Sitcom Property Values

Which would be more expensive in today’s market: Monica and Rachel’s apartment on Friends (2 Bedroom, 1 Bath, balcony, top floor or near it, full kitchen, approximately 3500 square feet, West Village of Manhattan), or the Tanner home on Full House (3 Story, 4 Bedroom + converted garage and attic, backyard, San Francisco, possibly facing Golden Gate Park)? Is there another pricey sitcom home that shouldn’t be ignored? Thanks!

I doubt that Monica and Rachel’s apartment is 3500 square feet. That’s an awful lot of space and it sure does not look that large on TV. Maybe half that. I vote for the Tanner home being more pricey in the current market.

This is probably more suited for CS than GQ.

Colibri
General Questions Moderator

The “Full House” house, by a considerable amount, I would wager…

Definately the Tanner house especially when you consider they redid the basement into livable quarters and they redid the attic into, basically another apartment.

Try 900-1200 sq ft. 3500 sq feet is a pretty good sized (5 plus bedroom) suburban home

I always wondered about the going pay rate of an “average” call-in radio show psychiatrist, because the Taj Mahal-like condo that Fraiser owned must of cost him a pretty penny. (not to mention his other pricey expendatures-----a live in physical therapist, huge BMW, assorted world travels, art collection).

Yes, I KNOW its a sit-com, but wow, did he live like a king on what had to be a somewhat limited income…

Very curious so I did a little googling.

West Village apartments for sale.

Golden Gate

Dunno, looks like the West Village may be much more expensive.

Didn’t Hester Crane come from a wealthy family? Frasier & Niles both went to a posh prep school and on the Ivy League.

The Brady Bunch had an architect dad and only one bathroom for nine people.

I thought she was a psycologist, and dont remember them implying that she had money, as when the series started, Martin was living in a small little bachelors pad apartment; not what you would expect if he was the widower of a wealthy woman…

(You are right about Frasier and Niles educations, so maybe I am way out in left field about this)

DATASET EXCERPTS —
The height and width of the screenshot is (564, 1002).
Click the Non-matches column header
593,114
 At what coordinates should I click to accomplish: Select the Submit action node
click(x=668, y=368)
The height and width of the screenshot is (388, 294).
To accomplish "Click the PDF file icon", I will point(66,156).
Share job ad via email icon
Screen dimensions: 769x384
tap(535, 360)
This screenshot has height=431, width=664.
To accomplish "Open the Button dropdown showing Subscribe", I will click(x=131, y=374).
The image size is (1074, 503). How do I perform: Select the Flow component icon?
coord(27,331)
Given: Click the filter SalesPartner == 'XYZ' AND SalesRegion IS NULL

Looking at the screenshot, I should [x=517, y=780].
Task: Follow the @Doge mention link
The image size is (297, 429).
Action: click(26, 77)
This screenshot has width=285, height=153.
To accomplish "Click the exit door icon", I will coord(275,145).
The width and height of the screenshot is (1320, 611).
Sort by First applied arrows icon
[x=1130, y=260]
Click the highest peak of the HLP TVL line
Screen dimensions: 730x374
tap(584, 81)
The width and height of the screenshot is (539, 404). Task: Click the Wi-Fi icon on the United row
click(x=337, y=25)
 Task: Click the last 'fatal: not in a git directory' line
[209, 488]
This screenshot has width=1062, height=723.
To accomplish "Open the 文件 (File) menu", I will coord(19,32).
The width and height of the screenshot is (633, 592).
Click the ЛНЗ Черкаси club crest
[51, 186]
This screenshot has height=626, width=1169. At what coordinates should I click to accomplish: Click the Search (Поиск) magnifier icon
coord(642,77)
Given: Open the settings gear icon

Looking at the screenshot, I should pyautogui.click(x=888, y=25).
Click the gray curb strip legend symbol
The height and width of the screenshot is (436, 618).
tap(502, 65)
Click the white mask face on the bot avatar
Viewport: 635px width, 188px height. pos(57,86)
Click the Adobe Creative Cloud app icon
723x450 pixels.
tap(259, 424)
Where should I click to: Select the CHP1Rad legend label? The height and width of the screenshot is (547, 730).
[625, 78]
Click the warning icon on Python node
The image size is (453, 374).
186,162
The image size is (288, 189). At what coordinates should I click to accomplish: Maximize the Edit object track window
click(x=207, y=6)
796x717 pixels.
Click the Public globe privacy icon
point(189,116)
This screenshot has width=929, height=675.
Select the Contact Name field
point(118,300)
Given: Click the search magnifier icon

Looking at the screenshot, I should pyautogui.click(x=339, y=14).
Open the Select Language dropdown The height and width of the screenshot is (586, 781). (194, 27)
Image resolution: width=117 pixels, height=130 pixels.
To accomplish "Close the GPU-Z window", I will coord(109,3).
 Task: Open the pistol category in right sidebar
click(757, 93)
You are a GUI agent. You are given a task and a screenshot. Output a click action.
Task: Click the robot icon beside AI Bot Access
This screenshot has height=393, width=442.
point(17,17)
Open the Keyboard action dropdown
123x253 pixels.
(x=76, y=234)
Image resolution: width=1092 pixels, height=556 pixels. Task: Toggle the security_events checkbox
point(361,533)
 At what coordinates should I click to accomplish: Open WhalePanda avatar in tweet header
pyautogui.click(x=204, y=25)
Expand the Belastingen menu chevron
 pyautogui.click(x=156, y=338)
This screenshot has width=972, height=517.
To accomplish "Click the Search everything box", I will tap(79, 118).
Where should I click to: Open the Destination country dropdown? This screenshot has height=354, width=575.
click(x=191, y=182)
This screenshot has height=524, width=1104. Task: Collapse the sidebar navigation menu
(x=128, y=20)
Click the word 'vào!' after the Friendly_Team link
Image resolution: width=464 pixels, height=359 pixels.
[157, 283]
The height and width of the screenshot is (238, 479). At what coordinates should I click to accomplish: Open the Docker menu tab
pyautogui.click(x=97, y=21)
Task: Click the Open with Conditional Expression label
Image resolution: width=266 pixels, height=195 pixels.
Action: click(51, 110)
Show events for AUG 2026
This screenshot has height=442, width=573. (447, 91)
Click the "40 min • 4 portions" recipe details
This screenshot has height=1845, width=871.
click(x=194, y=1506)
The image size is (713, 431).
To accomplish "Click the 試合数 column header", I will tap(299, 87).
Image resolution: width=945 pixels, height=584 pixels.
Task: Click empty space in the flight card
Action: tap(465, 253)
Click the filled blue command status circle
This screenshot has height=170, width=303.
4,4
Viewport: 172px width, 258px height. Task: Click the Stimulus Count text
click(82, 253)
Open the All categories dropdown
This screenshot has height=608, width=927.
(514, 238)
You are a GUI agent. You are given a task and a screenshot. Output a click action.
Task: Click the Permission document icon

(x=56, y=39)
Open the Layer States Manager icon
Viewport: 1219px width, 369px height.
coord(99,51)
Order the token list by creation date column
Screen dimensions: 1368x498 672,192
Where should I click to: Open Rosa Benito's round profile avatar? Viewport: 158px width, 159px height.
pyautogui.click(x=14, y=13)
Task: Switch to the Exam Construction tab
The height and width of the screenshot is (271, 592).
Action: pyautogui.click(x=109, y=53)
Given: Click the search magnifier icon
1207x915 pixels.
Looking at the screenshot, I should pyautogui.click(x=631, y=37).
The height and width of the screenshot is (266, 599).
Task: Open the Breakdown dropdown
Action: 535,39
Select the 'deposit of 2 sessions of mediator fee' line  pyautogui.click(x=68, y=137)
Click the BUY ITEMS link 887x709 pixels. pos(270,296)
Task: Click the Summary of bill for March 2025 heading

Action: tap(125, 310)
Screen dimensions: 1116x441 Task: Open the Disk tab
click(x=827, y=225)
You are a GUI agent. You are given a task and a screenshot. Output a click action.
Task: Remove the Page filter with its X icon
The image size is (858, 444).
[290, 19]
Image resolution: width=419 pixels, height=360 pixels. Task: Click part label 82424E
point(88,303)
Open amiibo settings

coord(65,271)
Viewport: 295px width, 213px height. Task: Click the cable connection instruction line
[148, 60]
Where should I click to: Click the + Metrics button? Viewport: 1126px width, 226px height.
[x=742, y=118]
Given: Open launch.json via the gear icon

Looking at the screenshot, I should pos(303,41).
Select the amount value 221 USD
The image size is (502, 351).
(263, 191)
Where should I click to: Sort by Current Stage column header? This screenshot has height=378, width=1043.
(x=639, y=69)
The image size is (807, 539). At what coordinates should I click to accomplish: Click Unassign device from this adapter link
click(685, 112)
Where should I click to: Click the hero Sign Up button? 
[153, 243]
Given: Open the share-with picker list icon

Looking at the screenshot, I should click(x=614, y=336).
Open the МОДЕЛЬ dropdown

WHAT YOU NEED TO DO —
1. Decide whether each statement below agrees with the discussion of sitcom property values. Answer yes or no for each, and quote the words from that discussion that settle it.
(a) One reply estimates the Friends apartment at 900 to 1200 square feet.
(b) One reply says the question fits GQ better than CS.
(c) The Brady Bunch family is said to have had two bathrooms.
2. Extend the discussion of sitcom property values, starting after its last post.

ANSWERS BY ITEM NUMBER —
1.
(a) Yes: "Try 900-1200 sq ft."
(b) No: "This is probably more suited for CS than GQ."
(c) No: "only one bathroom for nine people."

2.
Nope. The kids shared the one bathroom between their bedrooms, Mike and Carol had their own, and presumably Alice had access to one on the first floor (or at least they never referenced her coming upstairs to use the other two).

Since the thread’s already kind of steered away from the OP, a couple random observations:

I was listening to some 30 Rock DVD commentary this weekend; even Tina Fey thinks her character’s apartment is too big, but explains that it’s necessary to fit the camera and crew.

I think the closest to real-life NY apartment I’ve seen on TV was Ryan’s pad on The Office when he was a Dunder-Mifflin VP. It looked like about a $2000/month studio, which would be more than affordable at his executive salary.

Oh, and Matthew Broderick’s $1500/month apartment in Election.

The Cosby’s Brooklyn heights Brownstone probably cost them $450,000 in 1982 dollars. See 1982 New York Times article on the neighborhood. Which was a hell of a lot of money even then. Comparable but somewhat smaller homesin that neighborhood sell for ~3.5 million today.

When Paul Krugman was on Real Time with Bill Maher on Friday, he mentioned watching The King of Queens on an airline flight and wondering whether a UPS driver such as Doug could afford that house. He said that he looked into it and didn’t find it plausible. (Although the character’s wife was a legal secretary, and I don’t know if Krugman figured that into the estimate.)

It really depends when they bought. Real estate prices were… somewhat depressed in the 1970s in New York. I don’t watch the show that often - have they ever said how long they’ve owned the house?

They actually did an entire flashback episode that shows them buying it as newlyweds in the late 1980’s, going by the fashons they were shown wearing…

Yeah, it probably isnt very realistic that they would be able to afford that house, but it is not as gratuitous as some other disparities on other shows.

In the *Cheers *episode where Frasier’s mother visits Boston, she tries to bribe Sam into breaking up Frasier and Diane, and says at one point “I have a lot of money.”

From that, I’ve decided that mother Crane came from a family with a lot of money, but that Martin insisted they live on his (and hers, I guess) salaries, so the money was put into trust for Frasier and Niles. That’s my own interpretation, though – it was never discussed either on *Cheers *or Frasier.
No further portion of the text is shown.